Jose Maria Lopez has criticised the US F1 team after his dream move into Formula 1 collapsed when the outfit aborted its plans to enter in 2010.
The 26-year-old Argentine was announced as a US F1 driver in January but just one month later he was in talks for the reserve seat at Campos (now HRT) with growing uncertainty over US F1's ability to make the grid.
Lopez's manager, Felipe McGough, hit out at US F1 team boss Ken Anderson in the wake of the team's withdrawal at the beginning of March, and Lopez himself now says he believes he was misled by the team.
"I find it hard to say that we did it wrong," he told a news conference hosted by the Argentine Automobile Club. "I think we put too much trust in what people were telling us.
"As soon as I arrived in Charlotte in February, I realised that everything they were saying was not true.

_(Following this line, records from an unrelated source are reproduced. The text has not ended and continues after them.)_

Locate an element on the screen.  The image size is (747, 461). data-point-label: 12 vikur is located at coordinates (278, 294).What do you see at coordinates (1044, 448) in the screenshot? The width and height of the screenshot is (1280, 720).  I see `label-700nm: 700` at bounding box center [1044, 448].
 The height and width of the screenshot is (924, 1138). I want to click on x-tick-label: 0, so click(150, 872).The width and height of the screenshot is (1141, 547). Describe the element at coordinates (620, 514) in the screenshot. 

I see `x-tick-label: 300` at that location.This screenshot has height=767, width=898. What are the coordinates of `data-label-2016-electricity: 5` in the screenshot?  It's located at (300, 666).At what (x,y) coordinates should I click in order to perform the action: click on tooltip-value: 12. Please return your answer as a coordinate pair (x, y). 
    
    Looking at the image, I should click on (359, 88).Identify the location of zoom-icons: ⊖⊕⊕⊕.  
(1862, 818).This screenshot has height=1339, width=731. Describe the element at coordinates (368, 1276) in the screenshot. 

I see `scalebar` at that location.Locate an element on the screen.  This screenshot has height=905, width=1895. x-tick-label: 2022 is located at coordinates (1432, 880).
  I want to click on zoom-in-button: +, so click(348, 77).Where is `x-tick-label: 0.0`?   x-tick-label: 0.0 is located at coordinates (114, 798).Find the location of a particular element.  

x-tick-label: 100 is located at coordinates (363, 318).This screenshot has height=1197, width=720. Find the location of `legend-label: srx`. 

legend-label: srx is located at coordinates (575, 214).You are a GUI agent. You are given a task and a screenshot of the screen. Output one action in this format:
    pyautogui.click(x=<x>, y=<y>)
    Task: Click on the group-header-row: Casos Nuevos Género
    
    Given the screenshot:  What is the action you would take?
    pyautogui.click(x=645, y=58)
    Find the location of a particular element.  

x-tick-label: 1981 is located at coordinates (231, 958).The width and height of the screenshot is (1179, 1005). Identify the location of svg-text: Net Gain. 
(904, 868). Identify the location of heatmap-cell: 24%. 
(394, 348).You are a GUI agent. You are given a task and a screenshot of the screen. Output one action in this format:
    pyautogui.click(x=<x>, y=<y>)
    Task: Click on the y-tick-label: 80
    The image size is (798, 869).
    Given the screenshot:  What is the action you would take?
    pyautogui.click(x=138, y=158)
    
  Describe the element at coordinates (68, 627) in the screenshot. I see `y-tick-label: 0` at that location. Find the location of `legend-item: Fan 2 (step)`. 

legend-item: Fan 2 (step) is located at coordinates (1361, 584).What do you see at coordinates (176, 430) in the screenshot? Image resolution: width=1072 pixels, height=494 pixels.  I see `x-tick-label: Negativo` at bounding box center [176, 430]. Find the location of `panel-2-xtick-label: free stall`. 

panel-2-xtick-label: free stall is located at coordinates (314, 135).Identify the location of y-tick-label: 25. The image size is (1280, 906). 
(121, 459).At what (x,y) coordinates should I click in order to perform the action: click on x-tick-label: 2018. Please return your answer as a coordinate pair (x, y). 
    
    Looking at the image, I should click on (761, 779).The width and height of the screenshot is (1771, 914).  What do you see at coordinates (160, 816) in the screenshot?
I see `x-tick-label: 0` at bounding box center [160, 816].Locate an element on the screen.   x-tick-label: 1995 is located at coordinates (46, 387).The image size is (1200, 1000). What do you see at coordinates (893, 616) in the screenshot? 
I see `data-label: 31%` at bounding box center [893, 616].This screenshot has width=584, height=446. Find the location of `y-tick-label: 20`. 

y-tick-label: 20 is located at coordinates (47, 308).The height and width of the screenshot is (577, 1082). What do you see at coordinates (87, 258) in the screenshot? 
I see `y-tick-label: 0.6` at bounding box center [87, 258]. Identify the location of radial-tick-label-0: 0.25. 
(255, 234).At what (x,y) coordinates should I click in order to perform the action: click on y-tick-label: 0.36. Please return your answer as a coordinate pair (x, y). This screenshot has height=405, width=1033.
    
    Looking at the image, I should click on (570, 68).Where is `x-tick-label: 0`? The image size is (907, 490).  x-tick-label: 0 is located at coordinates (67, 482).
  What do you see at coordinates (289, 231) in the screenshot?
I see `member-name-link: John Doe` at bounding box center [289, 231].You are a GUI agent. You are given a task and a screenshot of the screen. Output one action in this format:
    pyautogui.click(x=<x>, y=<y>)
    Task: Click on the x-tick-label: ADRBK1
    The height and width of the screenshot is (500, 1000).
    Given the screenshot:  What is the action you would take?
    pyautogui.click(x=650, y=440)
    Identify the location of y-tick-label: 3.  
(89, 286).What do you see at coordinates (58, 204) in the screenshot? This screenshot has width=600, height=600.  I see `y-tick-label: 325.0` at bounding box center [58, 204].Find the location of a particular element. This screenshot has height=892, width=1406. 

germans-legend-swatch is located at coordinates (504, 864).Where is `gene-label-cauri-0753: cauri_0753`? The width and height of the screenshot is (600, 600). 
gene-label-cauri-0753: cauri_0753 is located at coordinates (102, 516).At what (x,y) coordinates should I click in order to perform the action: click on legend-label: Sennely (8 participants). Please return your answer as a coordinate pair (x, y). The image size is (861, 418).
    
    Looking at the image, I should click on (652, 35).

What happened to us was unthinkable: in 60 years of Formula 1 it never happened that a team signed up and didn't make it. They hid things from us."
Lopez is still hopeful of breaking into Formula 1 and is targeting a testing role.
"My idea is to go on, not lay my head down," he said. "Everybody knows what happened. We are going to go on, even though as of today we have no firm project. Of course it's not the same anymore. There have been many falls and I don't know how long I can take it, or my family.
"It [testing] would be the easiest thing because racing in F1 is almost impossible this year. At some point I will be making the decisions."